** start of TEXT EXCERPT **

Somewhere, somehow one must have a point of reference.  Some writers do a great deal of research and write beautifully about serial killers.  The Thursday Next novels tell of crimes against English literature.  The literary police force to which Thusday belongs protect us from fake endings and counterfeit Shakespeare, you have to read the books to understand.  And to understand you have to have some basic knowledge of English lit.  Having said that, it has been years since I read someone who could make me look as Miss Havisham with new eyes.

I close 'The Woman Who Dies a Lot' and look at my dusty bookcase with glee (usually I look at it with affection).  I also happen to appreciate the cheese in my fridge, but you have to read the series to understand.  These books cheer me up and refresh my English course books.  I hope Jasper keeps going.  Please, please Jasper, The Nursery Crime series could use another visit.

Jasper Fforde
 ISBN: 9780340963111

05 August 2012

'The Devotion of Suspect X' by Keigo Higashino translated by Alexander O. Smith with Elye J. Alexander


Anything I want to say about this book will give something away.

So what to do?  Well, you see, I must write about this book.

In the beginning...

** end of TEXT EXCERPT **
** start of SUPPLIED INFORMATION **

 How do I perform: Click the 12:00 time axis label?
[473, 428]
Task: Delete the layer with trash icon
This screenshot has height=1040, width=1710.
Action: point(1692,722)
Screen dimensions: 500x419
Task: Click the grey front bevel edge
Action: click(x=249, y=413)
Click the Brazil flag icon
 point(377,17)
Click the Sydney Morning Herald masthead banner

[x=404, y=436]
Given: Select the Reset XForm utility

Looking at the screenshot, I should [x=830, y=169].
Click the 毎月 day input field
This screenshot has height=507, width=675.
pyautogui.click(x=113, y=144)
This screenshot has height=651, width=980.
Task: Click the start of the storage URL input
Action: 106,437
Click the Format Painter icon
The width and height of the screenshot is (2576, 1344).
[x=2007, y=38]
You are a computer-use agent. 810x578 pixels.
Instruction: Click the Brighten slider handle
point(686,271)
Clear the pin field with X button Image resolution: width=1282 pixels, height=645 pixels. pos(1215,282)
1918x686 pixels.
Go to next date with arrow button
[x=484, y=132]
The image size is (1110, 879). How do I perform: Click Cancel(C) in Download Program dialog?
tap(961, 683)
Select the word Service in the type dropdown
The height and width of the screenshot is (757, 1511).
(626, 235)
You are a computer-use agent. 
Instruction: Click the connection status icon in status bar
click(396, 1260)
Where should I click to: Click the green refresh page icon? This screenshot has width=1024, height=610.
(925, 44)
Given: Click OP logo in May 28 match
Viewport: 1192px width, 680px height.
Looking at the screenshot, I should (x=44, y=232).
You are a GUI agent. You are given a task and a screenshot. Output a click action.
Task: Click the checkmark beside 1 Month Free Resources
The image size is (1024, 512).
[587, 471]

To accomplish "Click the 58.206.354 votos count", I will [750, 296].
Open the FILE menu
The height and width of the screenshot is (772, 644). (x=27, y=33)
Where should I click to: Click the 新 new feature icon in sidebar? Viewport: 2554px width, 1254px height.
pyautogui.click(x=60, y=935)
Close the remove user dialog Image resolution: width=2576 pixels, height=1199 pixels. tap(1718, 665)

** end of SUPPLIED INFORMATION **

### SET PROBLEM A:
In the book review excerpt, what does the literary police force protect readers from?
### SET PROBLEM B:
Carry on the book review excerpt from its final line.

### OUTPUT A:
Fake endings and counterfeit Shakespeare.

### OUTPUT B:
We were on vacation somewhere hot that also had copious amounts of great cheap rosé available.  Naturally, my instinct is to sip wine, read and move as little as possible due to the heat and I hope due to a good book. I had run out of books to read so I went to the local book sellers and inspected the English/German/Spanish shelf.  My husband was also looking for a book. As I chose 'The Language of Flowers', I spotted another book from a Japanese author.  I read the back cover and thought "cool, a book for BPR."  Beloved Proof Reader agreed and off we went.  To make a long story short, I finished my book quickly and attacked his.

I expected the sort of suspenseful "who done it" that is normal for hot holiday reading.  This book is different and definitely not normal.  I usually can discern the formula of a suspense/thriller quickly.  I get bored or frustrated by chapter 3... that is, I know who will die, I know who done it, and I know who will sleep with whom.  'The Devotion of Suspect X' is so not predictable (to me).  I don't want to even begin to gush for fear of giving everything away.  I loved the way hints are dropped. The reader is not treated like an idiot but somehow a predictable story starts to gently twist and soon you don't know which way you are facing.  It is all done calmly, no explosions, no chases through dark alleys, nothing that would make you jump.  But, there is plenty to keep you chewing your lip, twisting your hair and holding on to that glass of wine those seconds too long because actually swallowing would be distracting.

The Devotion kept me devoted.  It lingered once I had finished it.  I kept away from BPR while he read so I would not ask such things as "Did you notice .....?"  Please go out and find this book before they make it into a film.  Read it and pass it on but from a distance because you don't want to let something slip.

Alexander O. Smith
ISBN: 9781408703250

18 July 2012

'The Long Earth' by Terry Pratchett and Stephen Baxter


How fair would it be to have a special ability that gives me unimaginable freedom?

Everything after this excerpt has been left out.